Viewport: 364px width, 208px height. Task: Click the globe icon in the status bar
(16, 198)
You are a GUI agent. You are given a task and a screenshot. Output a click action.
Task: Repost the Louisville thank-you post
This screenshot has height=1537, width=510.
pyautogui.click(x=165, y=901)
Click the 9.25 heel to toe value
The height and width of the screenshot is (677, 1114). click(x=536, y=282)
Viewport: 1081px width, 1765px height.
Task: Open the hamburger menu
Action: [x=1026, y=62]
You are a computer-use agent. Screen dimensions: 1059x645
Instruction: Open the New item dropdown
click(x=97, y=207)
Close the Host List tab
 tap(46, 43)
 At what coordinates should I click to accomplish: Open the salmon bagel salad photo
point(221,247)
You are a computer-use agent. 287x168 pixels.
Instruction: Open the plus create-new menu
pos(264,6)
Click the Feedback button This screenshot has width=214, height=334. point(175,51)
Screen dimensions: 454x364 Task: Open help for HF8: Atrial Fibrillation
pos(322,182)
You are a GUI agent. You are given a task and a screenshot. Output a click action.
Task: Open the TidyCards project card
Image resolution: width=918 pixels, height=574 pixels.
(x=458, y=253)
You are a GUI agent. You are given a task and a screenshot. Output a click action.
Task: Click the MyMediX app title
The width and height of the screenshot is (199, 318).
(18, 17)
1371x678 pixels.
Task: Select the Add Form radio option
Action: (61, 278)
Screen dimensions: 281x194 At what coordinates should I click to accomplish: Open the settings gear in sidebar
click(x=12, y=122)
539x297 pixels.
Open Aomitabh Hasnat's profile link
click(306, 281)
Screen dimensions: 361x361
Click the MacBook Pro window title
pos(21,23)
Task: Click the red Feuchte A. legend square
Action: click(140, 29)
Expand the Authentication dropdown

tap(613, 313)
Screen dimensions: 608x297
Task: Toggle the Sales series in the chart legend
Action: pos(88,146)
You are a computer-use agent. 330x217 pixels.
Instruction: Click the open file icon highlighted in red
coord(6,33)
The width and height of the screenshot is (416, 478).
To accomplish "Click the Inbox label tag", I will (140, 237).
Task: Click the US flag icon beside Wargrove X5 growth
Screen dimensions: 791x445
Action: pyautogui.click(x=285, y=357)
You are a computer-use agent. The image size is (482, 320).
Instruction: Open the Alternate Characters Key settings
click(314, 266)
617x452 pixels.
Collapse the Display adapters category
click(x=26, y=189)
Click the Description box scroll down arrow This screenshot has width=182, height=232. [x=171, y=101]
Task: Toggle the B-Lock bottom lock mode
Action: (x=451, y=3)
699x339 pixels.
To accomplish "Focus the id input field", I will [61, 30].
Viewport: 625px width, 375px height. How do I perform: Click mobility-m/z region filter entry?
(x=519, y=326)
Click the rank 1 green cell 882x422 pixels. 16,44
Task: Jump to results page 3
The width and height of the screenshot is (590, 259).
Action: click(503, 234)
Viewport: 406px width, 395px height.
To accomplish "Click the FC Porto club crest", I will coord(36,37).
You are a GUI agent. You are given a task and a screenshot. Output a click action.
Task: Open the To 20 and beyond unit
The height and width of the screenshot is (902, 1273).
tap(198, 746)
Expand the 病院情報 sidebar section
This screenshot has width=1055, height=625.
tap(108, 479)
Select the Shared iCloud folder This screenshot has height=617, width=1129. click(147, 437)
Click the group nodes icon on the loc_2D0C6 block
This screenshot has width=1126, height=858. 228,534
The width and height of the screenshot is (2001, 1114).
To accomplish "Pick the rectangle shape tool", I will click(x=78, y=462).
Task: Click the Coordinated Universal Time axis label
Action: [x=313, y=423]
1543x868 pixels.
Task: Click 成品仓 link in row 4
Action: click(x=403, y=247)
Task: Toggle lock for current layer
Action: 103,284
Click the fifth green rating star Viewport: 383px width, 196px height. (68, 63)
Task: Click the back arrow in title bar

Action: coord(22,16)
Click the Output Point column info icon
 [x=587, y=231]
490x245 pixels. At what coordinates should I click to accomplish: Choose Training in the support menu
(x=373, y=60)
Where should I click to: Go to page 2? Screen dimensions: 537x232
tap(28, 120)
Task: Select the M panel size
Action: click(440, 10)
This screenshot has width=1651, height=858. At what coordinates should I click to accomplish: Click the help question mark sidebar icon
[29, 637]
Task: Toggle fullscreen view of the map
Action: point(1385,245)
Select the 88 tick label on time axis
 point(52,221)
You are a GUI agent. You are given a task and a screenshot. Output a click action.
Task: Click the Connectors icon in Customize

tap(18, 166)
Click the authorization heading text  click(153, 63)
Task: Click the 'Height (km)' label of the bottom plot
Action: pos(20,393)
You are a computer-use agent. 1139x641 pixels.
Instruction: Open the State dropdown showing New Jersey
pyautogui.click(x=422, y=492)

▬▬▬

| Work item |
Output all of the entries without altering a single word.

| Response for this exercise |
Viewport: 364px width, 208px height. Task: Click the globe icon in the status bar
(16, 198)
You are a GUI agent. You are given a task and a screenshot. Output a click action.
Task: Repost the Louisville thank-you post
This screenshot has height=1537, width=510.
pyautogui.click(x=165, y=901)
Click the 9.25 heel to toe value
The height and width of the screenshot is (677, 1114). click(x=536, y=282)
Viewport: 1081px width, 1765px height.
Task: Open the hamburger menu
Action: [x=1026, y=62]
You are a computer-use agent. Screen dimensions: 1059x645
Instruction: Open the New item dropdown
click(x=97, y=207)
Close the Host List tab
 tap(46, 43)
 At what coordinates should I click to accomplish: Open the salmon bagel salad photo
point(221,247)
You are a computer-use agent. 287x168 pixels.
Instruction: Open the plus create-new menu
pos(264,6)
Click the Feedback button This screenshot has width=214, height=334. point(175,51)
Screen dimensions: 454x364 Task: Open help for HF8: Atrial Fibrillation
pos(322,182)
You are a GUI agent. You are given a task and a screenshot. Output a click action.
Task: Open the TidyCards project card
Image resolution: width=918 pixels, height=574 pixels.
(x=458, y=253)
You are a GUI agent. You are given a task and a screenshot. Output a click action.
Task: Click the MyMediX app title
The width and height of the screenshot is (199, 318).
(18, 17)
1371x678 pixels.
Task: Select the Add Form radio option
Action: (61, 278)
Screen dimensions: 281x194 At what coordinates should I click to accomplish: Open the settings gear in sidebar
click(x=12, y=122)
539x297 pixels.
Open Aomitabh Hasnat's profile link
click(306, 281)
Screen dimensions: 361x361
Click the MacBook Pro window title
pos(21,23)
Task: Click the red Feuchte A. legend square
Action: click(140, 29)
Expand the Authentication dropdown

tap(613, 313)
Screen dimensions: 608x297
Task: Toggle the Sales series in the chart legend
Action: pos(88,146)
You are a computer-use agent. 330x217 pixels.
Instruction: Click the open file icon highlighted in red
coord(6,33)
The width and height of the screenshot is (416, 478).
To accomplish "Click the Inbox label tag", I will (140, 237).
Task: Click the US flag icon beside Wargrove X5 growth
Screen dimensions: 791x445
Action: pyautogui.click(x=285, y=357)
You are a computer-use agent. The image size is (482, 320).
Instruction: Open the Alternate Characters Key settings
click(314, 266)
617x452 pixels.
Collapse the Display adapters category
click(x=26, y=189)
Click the Description box scroll down arrow This screenshot has width=182, height=232. [x=171, y=101]
Task: Toggle the B-Lock bottom lock mode
Action: (x=451, y=3)
699x339 pixels.
To accomplish "Focus the id input field", I will [61, 30].
Viewport: 625px width, 375px height. How do I perform: Click mobility-m/z region filter entry?
(x=519, y=326)
Click the rank 1 green cell 882x422 pixels. 16,44
Task: Jump to results page 3
The width and height of the screenshot is (590, 259).
Action: click(503, 234)
Viewport: 406px width, 395px height.
To accomplish "Click the FC Porto club crest", I will coord(36,37).
You are a GUI agent. You are given a task and a screenshot. Output a click action.
Task: Open the To 20 and beyond unit
The height and width of the screenshot is (902, 1273).
tap(198, 746)
Expand the 病院情報 sidebar section
This screenshot has width=1055, height=625.
tap(108, 479)
Select the Shared iCloud folder This screenshot has height=617, width=1129. click(147, 437)
Click the group nodes icon on the loc_2D0C6 block
This screenshot has width=1126, height=858. 228,534
The width and height of the screenshot is (2001, 1114).
To accomplish "Pick the rectangle shape tool", I will click(x=78, y=462).
Task: Click the Coordinated Universal Time axis label
Action: [x=313, y=423]
1543x868 pixels.
Task: Click 成品仓 link in row 4
Action: click(x=403, y=247)
Task: Toggle lock for current layer
Action: 103,284
Click the fifth green rating star Viewport: 383px width, 196px height. (68, 63)
Task: Click the back arrow in title bar

Action: coord(22,16)
Click the Output Point column info icon
 [x=587, y=231]
490x245 pixels. At what coordinates should I click to accomplish: Choose Training in the support menu
(x=373, y=60)
Where should I click to: Go to page 2? Screen dimensions: 537x232
tap(28, 120)
Task: Select the M panel size
Action: click(440, 10)
This screenshot has width=1651, height=858. At what coordinates should I click to accomplish: Click the help question mark sidebar icon
[29, 637]
Task: Toggle fullscreen view of the map
Action: point(1385,245)
Select the 88 tick label on time axis
 point(52,221)
You are a GUI agent. You are given a task and a screenshot. Output a click action.
Task: Click the Connectors icon in Customize

tap(18, 166)
Click the authorization heading text  click(153, 63)
Task: Click the 'Height (km)' label of the bottom plot
Action: pos(20,393)
You are a computer-use agent. 1139x641 pixels.
Instruction: Open the State dropdown showing New Jersey
pyautogui.click(x=422, y=492)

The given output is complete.